DIRECTION 1:
In the post about Python's standard library, list the kinds of libraries given in parentheses in the passage on intra and inter library management.
DIRECTION 2:
Copy out everything in the rows from the line containing "You are a computer-use agent. 1502x812" down to the line containing "Looking at the screenshot, I should click(415, 745).", with both of those lines included.

Sriram Srinivasan wrote:
I guess why every programming language has some kind of a 'standard library' built in within it. In my view it must not be called as a 'library' at all. what it does is like a 'bunch of built-in programs ready-made to do stuff'.
Lets see what a 'library' does:
1. offers books for customers 1.1 lets user select a book by genre, etc 1.2 lets user to use different books of same genre, etc 1.3 lets user to use books by same author, etc for different genre
2. keeps track of all the books + their genre 2.1 first knows what all books it has at present 2.2 when new book comes it is added to the particular shelf sorted by genre,author,edition, etc. 2.3 when books become old they are kept separately for future reference 2.4 very old books can be sent to a museum/discarded
I guess no standard library does the minimum of this but wants to be called a library.
I don't really understand your requirements, but it sound like you want a package management system. The standard library just provides a standard set of tools (it is the books not the book management system - although part of what you want is in the standard library in the form of distutils which is currently receiving a radical overhaul). You should look at Distribute and virtualenv, which gets you pretty much what you are suggesting (as far as I can tell): http://pypi.python.org/pypi/virtualenv http://pypi.python.org/pypi/distribute All the best, Michael Foord
As a python user I always wanted the standard library to have such features so the user/developer decides to use what set of libraries he want.
consider the libraries for 2.5 ,2.6, 3K are all available to the user, the user selects what he wants with something like.
use library 2.5 or use library 2.6 etc.
The 2 main things that the library management interface has to do is intra library management and inter library management.
intra library mgmt- consider books to be different libraries (standard, commercial, private, hobby, etc) inter library mgmt- consider books to be modules inside a library ( standard, commercial, private, hobby, etc)
if somehow we could accomplish this kind of mother of a all plugin/ad- hoc system that is a real breakthrough.

RECORDS FOR THE EXERCISE:
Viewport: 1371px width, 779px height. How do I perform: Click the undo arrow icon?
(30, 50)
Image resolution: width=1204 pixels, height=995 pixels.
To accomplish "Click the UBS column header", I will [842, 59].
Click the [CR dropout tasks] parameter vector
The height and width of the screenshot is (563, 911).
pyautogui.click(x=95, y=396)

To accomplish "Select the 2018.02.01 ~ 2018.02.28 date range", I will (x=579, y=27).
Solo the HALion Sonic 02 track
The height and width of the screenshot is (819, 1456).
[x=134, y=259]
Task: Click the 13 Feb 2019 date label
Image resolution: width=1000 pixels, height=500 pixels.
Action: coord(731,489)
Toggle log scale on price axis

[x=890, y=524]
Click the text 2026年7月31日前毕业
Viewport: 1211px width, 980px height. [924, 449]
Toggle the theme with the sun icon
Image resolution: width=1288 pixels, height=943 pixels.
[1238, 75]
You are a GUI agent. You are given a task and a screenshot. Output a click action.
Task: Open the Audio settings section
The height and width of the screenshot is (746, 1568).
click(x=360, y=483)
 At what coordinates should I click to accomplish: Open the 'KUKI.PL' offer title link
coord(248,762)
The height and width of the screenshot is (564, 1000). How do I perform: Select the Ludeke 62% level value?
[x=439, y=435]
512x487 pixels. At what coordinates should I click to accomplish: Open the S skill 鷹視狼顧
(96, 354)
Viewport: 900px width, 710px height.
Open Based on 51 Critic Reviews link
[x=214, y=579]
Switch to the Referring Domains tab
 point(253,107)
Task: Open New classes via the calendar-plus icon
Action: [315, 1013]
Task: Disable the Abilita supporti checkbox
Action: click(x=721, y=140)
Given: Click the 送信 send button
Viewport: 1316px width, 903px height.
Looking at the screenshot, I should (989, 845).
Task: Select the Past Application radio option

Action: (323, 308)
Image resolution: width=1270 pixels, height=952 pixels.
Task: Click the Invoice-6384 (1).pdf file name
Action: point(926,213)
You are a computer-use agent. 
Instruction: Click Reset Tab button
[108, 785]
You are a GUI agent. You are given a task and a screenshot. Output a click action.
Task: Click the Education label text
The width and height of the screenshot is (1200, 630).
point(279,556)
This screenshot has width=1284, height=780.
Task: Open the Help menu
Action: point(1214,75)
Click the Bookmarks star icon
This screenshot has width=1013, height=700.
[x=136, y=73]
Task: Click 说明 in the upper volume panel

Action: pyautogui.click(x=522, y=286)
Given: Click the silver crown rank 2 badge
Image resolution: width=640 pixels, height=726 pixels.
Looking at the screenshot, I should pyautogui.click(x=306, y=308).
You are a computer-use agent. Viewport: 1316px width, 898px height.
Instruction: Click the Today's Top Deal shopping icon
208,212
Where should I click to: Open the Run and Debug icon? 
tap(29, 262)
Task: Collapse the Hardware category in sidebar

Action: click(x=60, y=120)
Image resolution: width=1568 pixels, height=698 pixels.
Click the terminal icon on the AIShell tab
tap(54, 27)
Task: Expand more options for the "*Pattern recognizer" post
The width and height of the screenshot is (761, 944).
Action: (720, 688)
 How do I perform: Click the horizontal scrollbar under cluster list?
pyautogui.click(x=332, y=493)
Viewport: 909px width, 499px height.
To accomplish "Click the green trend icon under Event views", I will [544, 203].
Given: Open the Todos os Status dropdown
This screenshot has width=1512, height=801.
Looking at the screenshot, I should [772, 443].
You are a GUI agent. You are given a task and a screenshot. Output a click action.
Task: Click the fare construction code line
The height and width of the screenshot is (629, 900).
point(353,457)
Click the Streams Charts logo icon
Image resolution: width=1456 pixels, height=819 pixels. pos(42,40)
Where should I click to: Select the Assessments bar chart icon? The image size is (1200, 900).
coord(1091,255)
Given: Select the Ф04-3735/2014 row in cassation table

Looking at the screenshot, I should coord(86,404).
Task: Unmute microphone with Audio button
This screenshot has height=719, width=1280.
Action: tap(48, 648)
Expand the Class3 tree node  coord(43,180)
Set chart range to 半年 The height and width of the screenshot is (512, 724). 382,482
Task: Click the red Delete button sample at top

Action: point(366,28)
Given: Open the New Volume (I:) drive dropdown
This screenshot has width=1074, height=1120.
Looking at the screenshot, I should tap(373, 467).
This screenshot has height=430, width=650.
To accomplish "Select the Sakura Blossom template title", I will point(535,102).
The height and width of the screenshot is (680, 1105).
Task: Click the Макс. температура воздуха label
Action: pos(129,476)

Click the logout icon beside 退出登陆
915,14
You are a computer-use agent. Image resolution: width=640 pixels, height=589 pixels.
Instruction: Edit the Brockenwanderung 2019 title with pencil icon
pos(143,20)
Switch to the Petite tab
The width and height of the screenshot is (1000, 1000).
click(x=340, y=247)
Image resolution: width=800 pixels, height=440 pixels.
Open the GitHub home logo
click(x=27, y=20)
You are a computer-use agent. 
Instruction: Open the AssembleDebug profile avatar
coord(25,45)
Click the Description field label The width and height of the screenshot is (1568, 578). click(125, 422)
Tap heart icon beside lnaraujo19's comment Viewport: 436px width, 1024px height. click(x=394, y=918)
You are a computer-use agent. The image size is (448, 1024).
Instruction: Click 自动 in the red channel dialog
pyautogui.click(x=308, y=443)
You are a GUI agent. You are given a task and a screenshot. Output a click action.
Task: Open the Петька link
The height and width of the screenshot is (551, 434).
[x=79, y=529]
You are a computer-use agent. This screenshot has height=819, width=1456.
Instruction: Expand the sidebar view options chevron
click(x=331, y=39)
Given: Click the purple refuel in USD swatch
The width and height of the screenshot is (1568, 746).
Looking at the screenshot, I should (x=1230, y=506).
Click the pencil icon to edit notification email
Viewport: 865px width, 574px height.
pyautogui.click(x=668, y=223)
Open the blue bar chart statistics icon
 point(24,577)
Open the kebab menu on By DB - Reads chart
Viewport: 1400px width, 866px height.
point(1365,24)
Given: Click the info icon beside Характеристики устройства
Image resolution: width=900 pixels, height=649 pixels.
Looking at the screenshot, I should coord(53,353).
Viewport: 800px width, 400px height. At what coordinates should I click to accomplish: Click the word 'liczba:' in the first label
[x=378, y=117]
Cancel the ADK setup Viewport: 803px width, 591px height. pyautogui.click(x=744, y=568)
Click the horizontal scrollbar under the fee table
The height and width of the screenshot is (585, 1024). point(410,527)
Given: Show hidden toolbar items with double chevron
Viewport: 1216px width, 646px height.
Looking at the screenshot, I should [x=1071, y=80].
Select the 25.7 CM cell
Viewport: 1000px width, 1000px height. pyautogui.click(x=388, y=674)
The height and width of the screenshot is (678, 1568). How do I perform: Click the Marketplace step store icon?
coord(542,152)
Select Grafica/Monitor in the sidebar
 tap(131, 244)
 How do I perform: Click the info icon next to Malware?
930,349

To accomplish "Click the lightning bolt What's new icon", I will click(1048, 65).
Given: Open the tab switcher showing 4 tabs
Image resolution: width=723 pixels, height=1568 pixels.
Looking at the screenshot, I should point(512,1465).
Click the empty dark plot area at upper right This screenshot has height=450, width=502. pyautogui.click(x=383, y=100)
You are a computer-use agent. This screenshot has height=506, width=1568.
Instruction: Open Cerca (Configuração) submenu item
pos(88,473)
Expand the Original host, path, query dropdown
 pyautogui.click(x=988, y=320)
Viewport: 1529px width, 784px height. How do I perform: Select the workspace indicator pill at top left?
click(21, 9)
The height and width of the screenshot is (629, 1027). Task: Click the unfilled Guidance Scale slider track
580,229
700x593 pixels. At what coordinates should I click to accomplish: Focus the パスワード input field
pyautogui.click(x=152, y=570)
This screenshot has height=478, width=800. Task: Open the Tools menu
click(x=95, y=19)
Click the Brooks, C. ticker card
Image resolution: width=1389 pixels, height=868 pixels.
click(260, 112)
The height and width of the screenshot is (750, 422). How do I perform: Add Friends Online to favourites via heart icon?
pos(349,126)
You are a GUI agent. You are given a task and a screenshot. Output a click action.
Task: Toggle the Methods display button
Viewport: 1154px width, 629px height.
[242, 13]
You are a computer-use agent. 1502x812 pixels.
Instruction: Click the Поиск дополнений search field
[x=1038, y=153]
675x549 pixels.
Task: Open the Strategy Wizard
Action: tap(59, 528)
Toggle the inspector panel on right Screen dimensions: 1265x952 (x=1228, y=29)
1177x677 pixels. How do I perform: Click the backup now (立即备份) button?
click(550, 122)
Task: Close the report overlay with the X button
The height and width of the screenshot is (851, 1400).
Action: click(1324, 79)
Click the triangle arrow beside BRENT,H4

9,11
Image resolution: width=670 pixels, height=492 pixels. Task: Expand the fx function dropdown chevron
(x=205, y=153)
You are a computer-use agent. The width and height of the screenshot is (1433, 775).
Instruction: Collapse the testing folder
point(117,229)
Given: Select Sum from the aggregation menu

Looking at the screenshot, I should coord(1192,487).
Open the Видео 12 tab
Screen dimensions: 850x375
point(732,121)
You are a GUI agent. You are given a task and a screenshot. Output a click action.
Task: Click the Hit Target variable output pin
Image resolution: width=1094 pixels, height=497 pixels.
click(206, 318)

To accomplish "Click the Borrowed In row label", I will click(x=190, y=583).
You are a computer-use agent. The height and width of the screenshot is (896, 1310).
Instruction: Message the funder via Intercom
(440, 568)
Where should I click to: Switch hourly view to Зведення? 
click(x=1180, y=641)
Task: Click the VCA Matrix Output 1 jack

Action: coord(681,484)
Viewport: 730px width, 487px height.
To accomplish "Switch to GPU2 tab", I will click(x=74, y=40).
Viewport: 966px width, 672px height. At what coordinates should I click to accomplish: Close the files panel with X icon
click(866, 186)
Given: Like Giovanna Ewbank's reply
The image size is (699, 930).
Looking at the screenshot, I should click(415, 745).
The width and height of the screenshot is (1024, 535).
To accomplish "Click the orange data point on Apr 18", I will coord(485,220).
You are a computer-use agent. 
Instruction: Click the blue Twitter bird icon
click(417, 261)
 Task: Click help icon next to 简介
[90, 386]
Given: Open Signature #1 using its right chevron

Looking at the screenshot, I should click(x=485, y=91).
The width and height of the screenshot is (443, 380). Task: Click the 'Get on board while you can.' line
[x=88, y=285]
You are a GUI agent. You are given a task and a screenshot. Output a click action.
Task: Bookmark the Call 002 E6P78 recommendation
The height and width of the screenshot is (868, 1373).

WRITTEN SOLUTION 1:
standard, commercial, private, hobby

WRITTEN SOLUTION 2:
You are a computer-use agent. 1502x812 pixels.
Instruction: Click the Поиск дополнений search field
[x=1038, y=153]
675x549 pixels.
Task: Open the Strategy Wizard
Action: tap(59, 528)
Toggle the inspector panel on right Screen dimensions: 1265x952 (x=1228, y=29)
1177x677 pixels. How do I perform: Click the backup now (立即备份) button?
click(550, 122)
Task: Close the report overlay with the X button
The height and width of the screenshot is (851, 1400).
Action: click(1324, 79)
Click the triangle arrow beside BRENT,H4

9,11
Image resolution: width=670 pixels, height=492 pixels. Task: Expand the fx function dropdown chevron
(x=205, y=153)
You are a computer-use agent. The width and height of the screenshot is (1433, 775).
Instruction: Collapse the testing folder
point(117,229)
Given: Select Sum from the aggregation menu

Looking at the screenshot, I should coord(1192,487).
Open the Видео 12 tab
Screen dimensions: 850x375
point(732,121)
You are a GUI agent. You are given a task and a screenshot. Output a click action.
Task: Click the Hit Target variable output pin
Image resolution: width=1094 pixels, height=497 pixels.
click(206, 318)

To accomplish "Click the Borrowed In row label", I will click(x=190, y=583).
You are a computer-use agent. The height and width of the screenshot is (896, 1310).
Instruction: Message the funder via Intercom
(440, 568)
Where should I click to: Switch hourly view to Зведення? 
click(x=1180, y=641)
Task: Click the VCA Matrix Output 1 jack

Action: coord(681,484)
Viewport: 730px width, 487px height.
To accomplish "Switch to GPU2 tab", I will click(x=74, y=40).
Viewport: 966px width, 672px height. At what coordinates should I click to accomplish: Close the files panel with X icon
click(866, 186)
Given: Like Giovanna Ewbank's reply
The image size is (699, 930).
Looking at the screenshot, I should click(415, 745).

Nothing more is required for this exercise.